Happy Reading, Love.
...
Yogyakarta, 03 Agustus 2024
Ketika Shun kembali ke asrama setelah seminggu lamanya, suasana di asrama terasa sepi, seperti tempat yang sudah ditinggalkan oleh penghuninya begitu lama. Dengan tenang, ia mulai membersihkan kamar yang terlihat berantakan. Shun mengangkat pakaian-pakaian Dai yang berserakan dan melipatnya dengan rapi sebelum menyusunnya kembali ke lemari. Tempat tidur Dai yang tampak tidak pernah dirapikan juga menjadi sasaran Shun, dan ia berpikir mungkin Dai terburu-buru ke kampus sehingga tidak sempat merapikan. Namun, ada sesuatu yang mengganjal di pikirannya saat melihat tempat tidurnya sendiri yang sedikit berantakan. Sejenak, ia bertanya-tanya apakah mungkin Dai tidur di tempatnya selama dia pergi.
Setelah semuanya tampak rapi, Shun memutuskan untuk memasak. Dia menikmati proses memasak, merencanakan makanan sederhana yang bisa dinikmati sore itu. Dalam pikirannya, ada harapan kecil bahwa Dai belum makan, dan mereka bisa menikmati makan bersama. Mungkin ini cara Shun untuk menunjukkan bahwa dia peduli, meski tanpa banyak kata-kata.
🌱
Dai pulang ke asrama dengan tubuh yang lelah dan langkah yang berat. Hari sabtu yang panjang membuatnya ingin segera beristirahat, tetapi begitu ia membuka pintu asrama, pemandangan yang berbeda langsung menyambutnya. Asrama yang biasanya berantakan kini tampak rapi dan bersih. Aroma pengharum ruangan yang segar menyelimuti udara, dan saat Dai melewati dapur, ia mencium aroma masakan yang masih hangat. Segera, hatinya penuh dengan harapan. Bisa jadi itu Shun, pikirnya. Dai tidak bisa menahan senyum kecil yang mulai merekah di wajahnya. Dia telah merindukan Shun lebih dari yang dia sadari selama ini, dan sekarang perasaan rindu itu membuncah dalam dadanya.

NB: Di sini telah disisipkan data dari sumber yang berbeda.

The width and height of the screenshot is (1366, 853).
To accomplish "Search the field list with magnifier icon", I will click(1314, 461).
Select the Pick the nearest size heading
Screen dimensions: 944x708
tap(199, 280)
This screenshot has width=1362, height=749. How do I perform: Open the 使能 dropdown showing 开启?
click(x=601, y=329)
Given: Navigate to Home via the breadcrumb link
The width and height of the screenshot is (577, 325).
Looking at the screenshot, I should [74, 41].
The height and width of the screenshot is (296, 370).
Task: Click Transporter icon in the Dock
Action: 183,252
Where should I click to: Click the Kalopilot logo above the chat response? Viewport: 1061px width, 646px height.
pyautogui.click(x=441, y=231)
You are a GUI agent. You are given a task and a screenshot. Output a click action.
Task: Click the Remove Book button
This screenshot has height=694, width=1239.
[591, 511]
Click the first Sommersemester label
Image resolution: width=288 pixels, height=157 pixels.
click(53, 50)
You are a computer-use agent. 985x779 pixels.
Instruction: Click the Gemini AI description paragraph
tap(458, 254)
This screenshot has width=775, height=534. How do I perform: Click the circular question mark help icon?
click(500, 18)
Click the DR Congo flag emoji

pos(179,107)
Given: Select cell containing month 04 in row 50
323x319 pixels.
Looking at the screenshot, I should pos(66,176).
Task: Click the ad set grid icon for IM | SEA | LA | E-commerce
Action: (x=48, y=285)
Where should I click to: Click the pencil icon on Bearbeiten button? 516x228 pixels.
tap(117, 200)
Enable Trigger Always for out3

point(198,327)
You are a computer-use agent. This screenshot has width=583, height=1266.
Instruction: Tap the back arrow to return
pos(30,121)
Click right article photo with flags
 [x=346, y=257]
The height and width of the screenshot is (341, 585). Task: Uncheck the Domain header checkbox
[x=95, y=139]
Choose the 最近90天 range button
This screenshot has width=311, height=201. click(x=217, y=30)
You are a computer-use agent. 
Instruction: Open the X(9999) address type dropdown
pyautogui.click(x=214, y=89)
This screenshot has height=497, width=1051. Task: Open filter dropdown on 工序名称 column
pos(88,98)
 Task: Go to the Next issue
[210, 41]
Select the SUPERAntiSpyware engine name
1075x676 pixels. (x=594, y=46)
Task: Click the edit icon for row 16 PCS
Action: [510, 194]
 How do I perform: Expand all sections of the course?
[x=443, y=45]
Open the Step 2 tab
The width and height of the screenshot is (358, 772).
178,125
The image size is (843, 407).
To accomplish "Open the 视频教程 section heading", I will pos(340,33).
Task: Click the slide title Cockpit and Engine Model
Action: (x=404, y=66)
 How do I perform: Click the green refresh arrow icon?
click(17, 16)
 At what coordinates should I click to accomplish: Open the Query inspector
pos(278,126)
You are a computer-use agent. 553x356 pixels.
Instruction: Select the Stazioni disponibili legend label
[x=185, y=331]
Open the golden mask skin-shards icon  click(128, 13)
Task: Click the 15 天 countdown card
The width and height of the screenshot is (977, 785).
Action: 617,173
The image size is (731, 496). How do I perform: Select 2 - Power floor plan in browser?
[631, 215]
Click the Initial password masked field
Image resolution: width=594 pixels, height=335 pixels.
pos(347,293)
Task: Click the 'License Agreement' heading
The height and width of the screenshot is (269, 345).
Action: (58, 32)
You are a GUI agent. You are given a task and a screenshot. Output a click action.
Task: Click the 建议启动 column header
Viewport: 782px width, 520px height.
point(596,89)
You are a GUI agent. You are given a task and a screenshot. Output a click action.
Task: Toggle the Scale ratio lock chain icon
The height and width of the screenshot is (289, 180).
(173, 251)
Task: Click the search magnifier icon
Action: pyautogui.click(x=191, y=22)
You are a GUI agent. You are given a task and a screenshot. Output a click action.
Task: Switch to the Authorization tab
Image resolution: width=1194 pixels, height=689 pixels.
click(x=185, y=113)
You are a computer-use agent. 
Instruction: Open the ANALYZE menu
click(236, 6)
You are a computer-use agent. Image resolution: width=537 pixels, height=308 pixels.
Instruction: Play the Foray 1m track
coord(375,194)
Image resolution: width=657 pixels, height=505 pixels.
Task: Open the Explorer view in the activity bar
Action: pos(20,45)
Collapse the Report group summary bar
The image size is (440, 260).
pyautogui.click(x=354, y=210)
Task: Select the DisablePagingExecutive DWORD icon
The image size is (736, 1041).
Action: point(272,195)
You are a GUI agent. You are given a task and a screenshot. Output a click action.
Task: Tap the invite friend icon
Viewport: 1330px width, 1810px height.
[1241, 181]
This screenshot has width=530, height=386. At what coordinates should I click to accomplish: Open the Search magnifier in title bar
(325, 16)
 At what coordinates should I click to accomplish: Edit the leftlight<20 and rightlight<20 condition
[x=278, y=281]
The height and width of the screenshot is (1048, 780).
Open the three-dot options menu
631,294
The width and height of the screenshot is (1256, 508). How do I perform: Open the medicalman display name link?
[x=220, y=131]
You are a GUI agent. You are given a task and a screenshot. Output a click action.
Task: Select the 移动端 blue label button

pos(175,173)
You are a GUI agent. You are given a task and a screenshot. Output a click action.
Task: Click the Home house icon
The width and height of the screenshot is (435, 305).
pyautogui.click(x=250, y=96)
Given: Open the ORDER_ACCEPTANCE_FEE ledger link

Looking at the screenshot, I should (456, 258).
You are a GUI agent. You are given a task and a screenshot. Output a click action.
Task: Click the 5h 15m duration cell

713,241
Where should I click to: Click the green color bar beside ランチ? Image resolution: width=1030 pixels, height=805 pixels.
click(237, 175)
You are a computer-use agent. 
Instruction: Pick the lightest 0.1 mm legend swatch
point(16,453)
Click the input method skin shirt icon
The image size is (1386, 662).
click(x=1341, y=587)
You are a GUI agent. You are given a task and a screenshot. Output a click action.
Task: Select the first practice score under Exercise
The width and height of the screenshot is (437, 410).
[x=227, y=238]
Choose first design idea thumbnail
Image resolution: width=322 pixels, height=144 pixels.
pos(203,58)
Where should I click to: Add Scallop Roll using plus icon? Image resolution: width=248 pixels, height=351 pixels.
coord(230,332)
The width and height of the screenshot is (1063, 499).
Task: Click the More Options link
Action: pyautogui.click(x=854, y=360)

Ketika Dai mendekati pintu kamar, jantungnya berdetak lebih cepat. Dia berharap, berdoa, bahwa saat ia membuka pintu, ia akan melihat sosok yang selama ini membuat pikirannya tidak tenang. Benar saja, saat pintu terbuka, di sana berdiri Shun, tampak segar seperti baru selesai mandi dan berpakaian.
Tanpa berpikir dua kali, Dai berlari menghampiri Shun dan memeluknya erat. Semua rasa rindu dan kekhawatiran yang selama ini menumpuk seolah-olah tumpah dalam pelukan itu. Dai tidak peduli apakah Shun akan marah padanya atau tidak-baginya, yang terpenting saat ini adalah merasakan kehadiran Shun yang nyata di hadapannya. Dalam pelukan itu, Dai merasakan beban di dadanya perlahan terangkat, seolah-olah semuanya akan baik-baik saja selama Shun ada di sana. Pelukan itu bukan hanya sekadar ungkapan rindu, tetapi juga luapan emosi yang telah terkumpul selama seminggu penuh tanpa kehadiran Shun. Dai telah merindukan Shun lebih dari yang ia kira, dan kini, ketika Shun benar-benar ada di hadapannya, perasaan itu tumpah ruah tanpa bisa dihentikan.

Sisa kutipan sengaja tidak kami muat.